Страница:
Сегодня же повседневность начала сама себя демонстрировать – благодаря дизайну и современным социальным сетям стало невозможным отличить презентацию быта от него самого. Повседневность превращается в произведение искусства – простой жизни больше не существует, теперь она выставляется как артефакт. Творческая деятельность в наше время – это то, что художник разделяет со своей аудиторией на самом базовом уровне повседневного существования. Сегодня художник разделяет искусство с миром повседневности так же, как раньше он разделял с ним религию и политику. Быть художником перестало быть знаком избранности и превратилось в бытовое занятие – в слабую практику, слабый жест. Но чтобы установить и поддержать слабый уровень искусства, необходимо повторять этот жест бесконечно.
В начале своих Лекций об эстетике Гегель утверждал, что уже в его время искусство потеряло действительную значимость. Он верил, что искусство утратило способность сообщить что-либо правдивое о мире. Но искусство авангарда доказало обратное: оно сумело продемонстрировать переходный характер нашего мира, его нестабильность, нехватку в нем времени. А чтобы преодолеть эту нехватку путем слабых, минимальных жестов, требуется совсем немного времени – если оно вообще требуется.
Противостояние внешнему угнетению предполагает наличие внутренней автономной силы – воля к сопротивлению предполагает наличие собственных целей, идеалов, принципов и, наконец, территории, которую мы готовы и хотим защищать. Возникает вопрос: имеет ли искусство автономные цели, идеалы или территорию, достойные защиты? Есть ли у него автономная сила сопротивления, которая может быть направлена против внешнего притеснения?
Всем известно, что автономия искусства давно была поставлена под вопрос и в последнее время отрицается многими теоретическими дискурсами. Если эта точка зрения верна, то искусство не может быть источником какого бы то ни было сопротивления. Скорее искусство способно служить лишь орудием в борьбе политических сил, которая ведется во имя различных идеалов и принципов, или использоваться для дизайна и эстетизации освободительных политических движений – как ранее оно использовалось для дизайна и эстетизации господствующей власти. В этом случае искусство может выступать только «дополнением» (supplement, термин, введенный Деррида) к определенным политическим силам и использовано лишь для оформления или деконструкции их политических позиций и притязаний, но не способно активно сопротивляться им. Ключевым в этом контексте является, на мой взгляд, следующий вопрос: имеет ли искусство свою собственную энергию или только энергию «дополнения»? Мой ответ: да, искусство автономно, да, оно имеет независимую энергию сопротивления.

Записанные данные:
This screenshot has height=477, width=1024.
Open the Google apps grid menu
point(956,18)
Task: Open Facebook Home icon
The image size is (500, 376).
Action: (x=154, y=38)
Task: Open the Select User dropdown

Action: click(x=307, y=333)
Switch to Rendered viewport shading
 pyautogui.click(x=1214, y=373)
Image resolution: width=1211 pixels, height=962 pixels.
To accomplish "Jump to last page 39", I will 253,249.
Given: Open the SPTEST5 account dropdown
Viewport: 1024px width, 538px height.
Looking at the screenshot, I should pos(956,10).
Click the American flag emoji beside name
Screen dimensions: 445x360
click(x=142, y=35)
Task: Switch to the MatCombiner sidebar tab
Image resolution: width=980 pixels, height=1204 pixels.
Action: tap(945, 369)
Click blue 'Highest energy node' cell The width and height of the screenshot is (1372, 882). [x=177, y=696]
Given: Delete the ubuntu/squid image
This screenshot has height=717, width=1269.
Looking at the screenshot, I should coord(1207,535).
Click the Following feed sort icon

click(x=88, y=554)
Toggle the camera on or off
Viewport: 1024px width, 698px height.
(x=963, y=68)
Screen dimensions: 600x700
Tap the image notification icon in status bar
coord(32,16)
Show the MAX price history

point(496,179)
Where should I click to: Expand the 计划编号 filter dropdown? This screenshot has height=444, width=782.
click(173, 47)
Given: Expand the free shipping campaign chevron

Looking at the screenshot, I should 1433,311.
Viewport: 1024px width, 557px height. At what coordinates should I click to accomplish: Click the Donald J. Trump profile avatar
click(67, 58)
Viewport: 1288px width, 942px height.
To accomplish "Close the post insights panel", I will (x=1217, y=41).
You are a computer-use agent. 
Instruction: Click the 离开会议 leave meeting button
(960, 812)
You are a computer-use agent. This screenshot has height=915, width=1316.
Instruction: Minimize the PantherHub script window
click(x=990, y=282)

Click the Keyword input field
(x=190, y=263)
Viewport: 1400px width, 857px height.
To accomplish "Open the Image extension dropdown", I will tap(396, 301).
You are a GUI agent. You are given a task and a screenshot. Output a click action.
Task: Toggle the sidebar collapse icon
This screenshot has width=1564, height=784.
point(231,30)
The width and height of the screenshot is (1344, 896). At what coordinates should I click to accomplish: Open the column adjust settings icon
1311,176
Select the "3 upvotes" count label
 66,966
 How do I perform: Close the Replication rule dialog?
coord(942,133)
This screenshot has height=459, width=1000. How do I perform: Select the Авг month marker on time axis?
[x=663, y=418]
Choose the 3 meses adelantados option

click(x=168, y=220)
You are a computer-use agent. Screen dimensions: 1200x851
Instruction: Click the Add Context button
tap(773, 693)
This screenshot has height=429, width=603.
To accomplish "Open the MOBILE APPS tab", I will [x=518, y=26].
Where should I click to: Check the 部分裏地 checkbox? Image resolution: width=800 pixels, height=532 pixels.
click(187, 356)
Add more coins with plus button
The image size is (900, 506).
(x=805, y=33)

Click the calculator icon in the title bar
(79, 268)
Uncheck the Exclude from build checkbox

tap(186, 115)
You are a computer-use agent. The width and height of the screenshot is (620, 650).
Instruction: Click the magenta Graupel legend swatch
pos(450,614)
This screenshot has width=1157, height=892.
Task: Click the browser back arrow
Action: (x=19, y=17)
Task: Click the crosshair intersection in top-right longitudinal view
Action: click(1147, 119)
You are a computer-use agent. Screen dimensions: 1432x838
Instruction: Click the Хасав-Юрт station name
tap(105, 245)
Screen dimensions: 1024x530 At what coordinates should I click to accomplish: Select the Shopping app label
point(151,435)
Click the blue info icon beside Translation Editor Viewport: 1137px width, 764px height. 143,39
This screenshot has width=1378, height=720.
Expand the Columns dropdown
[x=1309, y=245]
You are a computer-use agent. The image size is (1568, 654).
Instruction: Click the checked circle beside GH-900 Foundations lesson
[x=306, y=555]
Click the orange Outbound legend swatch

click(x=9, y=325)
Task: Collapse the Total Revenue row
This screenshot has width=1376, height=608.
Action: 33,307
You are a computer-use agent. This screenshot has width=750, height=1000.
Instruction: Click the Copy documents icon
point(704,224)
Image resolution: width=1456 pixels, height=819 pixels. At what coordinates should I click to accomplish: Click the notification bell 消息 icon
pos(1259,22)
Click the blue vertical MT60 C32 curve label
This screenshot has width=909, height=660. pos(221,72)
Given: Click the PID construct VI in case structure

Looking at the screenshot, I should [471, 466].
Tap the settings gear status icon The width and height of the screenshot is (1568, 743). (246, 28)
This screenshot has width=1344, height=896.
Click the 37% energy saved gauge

Набор заданий:
A. Определите, соответствуют ли тексту об искусстве следующие утверждения: (i) Гегель полагал, что в его время искусство утратило действительную значимость; (ii) в тексте отрицается автономия искусства; (iii) для поддержания слабого уровня искусства достаточно совершить жест однажды. Для каждого утверждения ответьте «да» или «нет» и приведите точную цитату из текста, на которой основан ответ.
B. Продолжите текст об искусстве, начав сразу после его последнего предложения.
Приведенные строки никак не связаны с текстом об искусстве.

Результаты по порядку:
A.
(i) Да: «В начале своих Лекций об эстетике Гегель утверждал, что уже в его время искусство потеряло действительную значимость».
(ii) Нет: «Мой ответ: да, искусство автономно, да, оно имеет независимую энергию сопротивления».
(iii) Нет: «Но чтобы установить и поддержать слабый уровень искусства, необходимо повторять этот жест бесконечно».

B.
Разумеется, я не склонен считать, что существующие художественные институции автономны или могли бы таковыми стать. Функционирование системы искусства основано на определенных суждениях об эстетической ценности, определенных критериях выбора, правилах признания и непризнания и т. д. Все эти ценностные суждения, критерии и правила, безусловно, не автономны, скорее они отражают доминирующие социальные конвенции и властные иерархии. Не существует чисто эстетических, имманентных искусству ценностных суждений, способных определять и регулировать художественную систему в целом, а также гарантировать ее автономию. Это положение привело многих художников и теоретиков к заключению, что искусство как таковое не автономно, потому что автономия искусства обычно понималась как автономия суждений об эстетической ценности. Но я бы предложил другой вывод из этого положения: именно отсутствие имманентного автономного суждения об эстетической ценности и гарантирует автономию искусства. Автономия искусства не основана на автономной иерархии вкуса и эстетического суждения. Скорее это эффект отмены любой подобной иерархии и установления режима эстетического равноправия для всех художественных произведений. Это означает, что искусство как таковое является социально кодифицированной манифестацией фундаментального равенства между всеми существующими визуальными формами и медиа. Только в условиях этого фундаментального эстетического равенства всех произведений искусства каждое ценностное суждение, каждое вытекающее из него признание или непризнание потенциально могут быть опознаны как результаты гетерономного вторжения политических или экономических сил в автономную сферу искусства. Поэтому признание эстетического равноправия открывает возможность сопротивления любой политической или экономической агрессии от имени автономии искусства. Последняя конституирована именно через равенство всех художественных форм и медиа – равенство, которое дает возможность интерпретировать и критиковать все навязанные извне иерархии. Но, безусловно, когда я говорю «искусство», то имею в виду искусство нашего времени, которое является результатом долгой битвы за признание, продолжавшейся на протяжении всего модернистского периода.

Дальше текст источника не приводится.